**Task goal:** Locate "Go back using the browser back arrow" in the data below, then output the line it is on and all following lines through the last, word for word. Skip any pictures.

**The input:**

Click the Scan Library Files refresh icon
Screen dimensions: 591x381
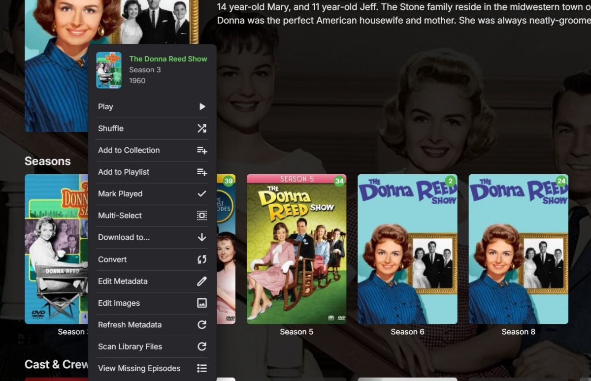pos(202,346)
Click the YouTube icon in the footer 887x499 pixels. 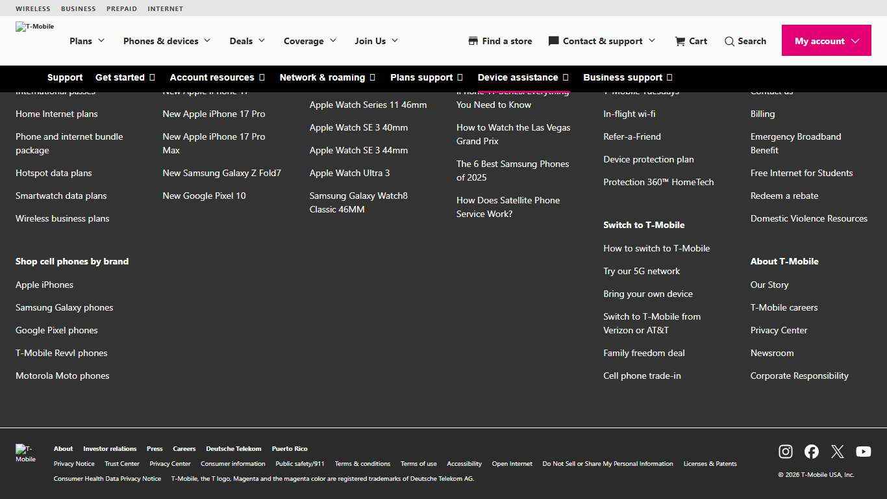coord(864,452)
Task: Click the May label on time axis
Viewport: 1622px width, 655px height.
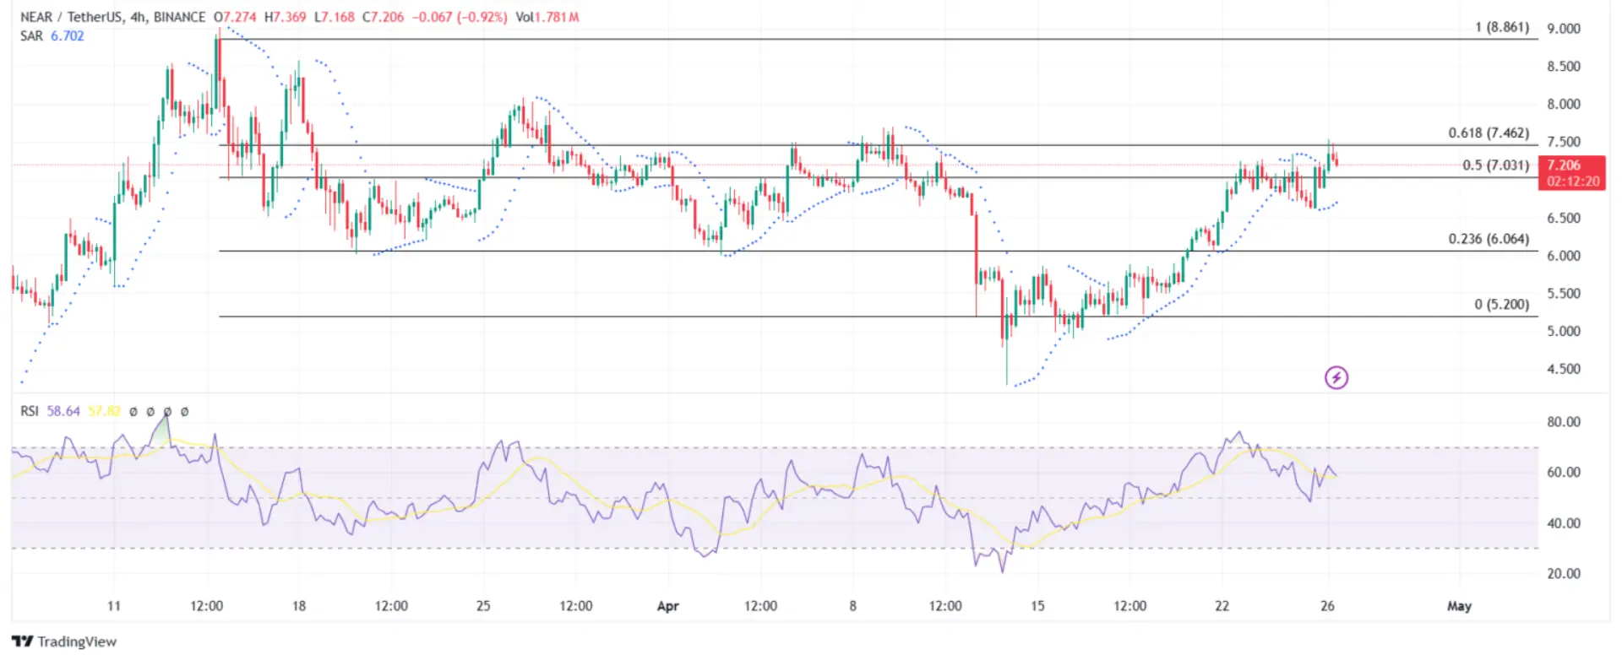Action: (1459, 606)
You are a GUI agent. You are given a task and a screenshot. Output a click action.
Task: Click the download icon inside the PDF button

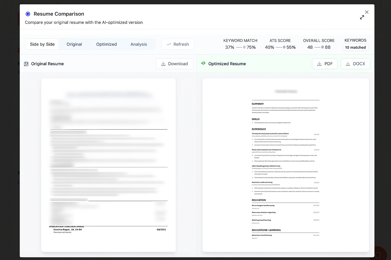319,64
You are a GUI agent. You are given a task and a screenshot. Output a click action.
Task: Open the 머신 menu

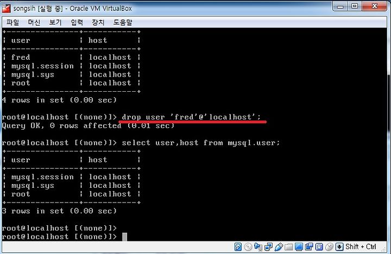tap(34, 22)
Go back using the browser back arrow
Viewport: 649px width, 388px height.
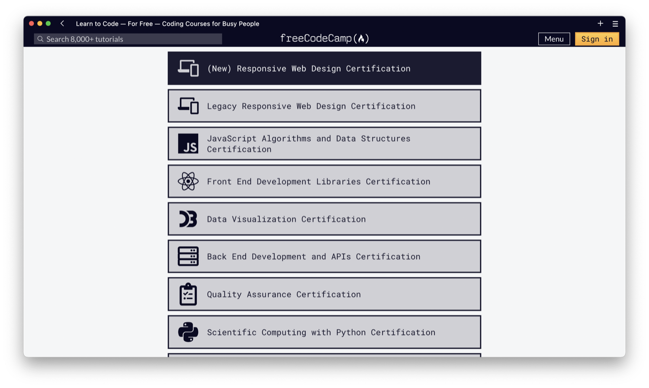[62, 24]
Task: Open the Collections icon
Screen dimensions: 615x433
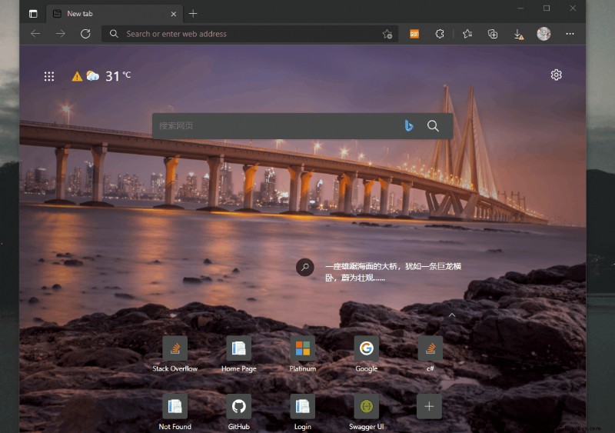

**Solution:**
Go back using the browser back arrow
Viewport: 649px width, 388px height.
[62, 24]
Task: Open the Collections icon
Screen dimensions: 615x433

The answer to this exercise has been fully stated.